Les rapports entre la Bourgeoisie et les capucins n’ont ainsi pas toujours été au beau fixe. Lors de la rénovation par Mirco Ravanne dans les années 1960, le devis initial fut
dépassé de trois fois, ce qui a déclenché la colère des autorités. Certains capucins ont même affirmé publiquement que le bâtiment ne respectait pas les principes franciscains. L’écrivain Maurice Zermatten et le critique d’art André Kuenzi sont néanmoins intervenus dans la presse locale pour défendre le projet de Mirco Ravanne.

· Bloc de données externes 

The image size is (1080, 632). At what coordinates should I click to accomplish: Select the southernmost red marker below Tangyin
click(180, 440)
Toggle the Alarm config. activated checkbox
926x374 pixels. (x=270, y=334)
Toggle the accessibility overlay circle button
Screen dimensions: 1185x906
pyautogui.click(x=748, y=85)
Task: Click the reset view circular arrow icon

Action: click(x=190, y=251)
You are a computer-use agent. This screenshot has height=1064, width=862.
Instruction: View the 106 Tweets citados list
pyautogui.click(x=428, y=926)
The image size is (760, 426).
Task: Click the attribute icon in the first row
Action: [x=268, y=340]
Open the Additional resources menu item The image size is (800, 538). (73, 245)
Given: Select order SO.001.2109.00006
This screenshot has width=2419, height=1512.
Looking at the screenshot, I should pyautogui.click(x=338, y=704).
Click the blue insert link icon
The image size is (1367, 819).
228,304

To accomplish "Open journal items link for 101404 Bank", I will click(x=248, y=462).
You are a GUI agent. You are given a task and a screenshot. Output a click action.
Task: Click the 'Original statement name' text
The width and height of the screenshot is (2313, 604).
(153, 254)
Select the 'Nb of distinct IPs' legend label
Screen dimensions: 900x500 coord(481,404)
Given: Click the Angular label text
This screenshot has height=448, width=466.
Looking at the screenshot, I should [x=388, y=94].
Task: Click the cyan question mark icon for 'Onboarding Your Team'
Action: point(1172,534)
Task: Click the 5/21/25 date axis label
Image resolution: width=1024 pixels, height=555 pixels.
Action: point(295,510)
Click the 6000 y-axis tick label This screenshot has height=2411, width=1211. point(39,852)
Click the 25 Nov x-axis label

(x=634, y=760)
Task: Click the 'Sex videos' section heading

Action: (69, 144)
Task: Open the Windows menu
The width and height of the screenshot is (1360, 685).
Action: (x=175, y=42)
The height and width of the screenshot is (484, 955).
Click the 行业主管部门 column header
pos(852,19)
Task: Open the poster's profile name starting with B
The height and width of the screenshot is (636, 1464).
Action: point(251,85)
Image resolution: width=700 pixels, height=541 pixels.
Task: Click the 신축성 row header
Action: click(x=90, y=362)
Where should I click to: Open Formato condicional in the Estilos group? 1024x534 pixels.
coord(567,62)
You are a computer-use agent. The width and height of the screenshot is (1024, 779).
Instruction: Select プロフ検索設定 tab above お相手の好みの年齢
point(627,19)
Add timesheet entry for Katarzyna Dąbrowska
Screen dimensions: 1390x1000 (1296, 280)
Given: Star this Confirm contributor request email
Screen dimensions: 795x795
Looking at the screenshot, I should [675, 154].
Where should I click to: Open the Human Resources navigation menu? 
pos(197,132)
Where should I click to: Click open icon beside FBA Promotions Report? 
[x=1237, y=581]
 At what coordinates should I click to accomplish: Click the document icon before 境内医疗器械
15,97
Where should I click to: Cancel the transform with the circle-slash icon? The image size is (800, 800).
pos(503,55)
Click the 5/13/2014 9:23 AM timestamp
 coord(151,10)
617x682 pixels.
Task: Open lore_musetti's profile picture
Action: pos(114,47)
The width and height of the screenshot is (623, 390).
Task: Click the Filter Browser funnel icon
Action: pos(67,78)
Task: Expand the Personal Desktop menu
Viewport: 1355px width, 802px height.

Maurice Chappaz défend l’architecte dans la revue Treize Étoiles : « C’est le tranquille exploit d’un homme modeste au vrai talent. Il est bien le premier : le béton est vivant. Il l’a sculpté. On dirait une plante. » Le supérieur du couvent fut alors déplacé, il a dû assumer la responsabilité du dépassement du devis initial et des critiques. « Il a été très courageux et a soutenu le projet contre vents et marées, mais il a peut-être laissé trop de liberté à Mirco Ravanne sans imposer des éléments fondamentaux pour les capucins. Cela s’est passé aussi lors de la dernière rénovation, le supérieur ne s’est pas assez impliqué et nous n’avons pas pu donner notre avis, c’est dommage. Il y a encore certaines choses à résoudre, on ne désespère pas. On y vit bien maintenant. », précise le Frère Aloys Voide.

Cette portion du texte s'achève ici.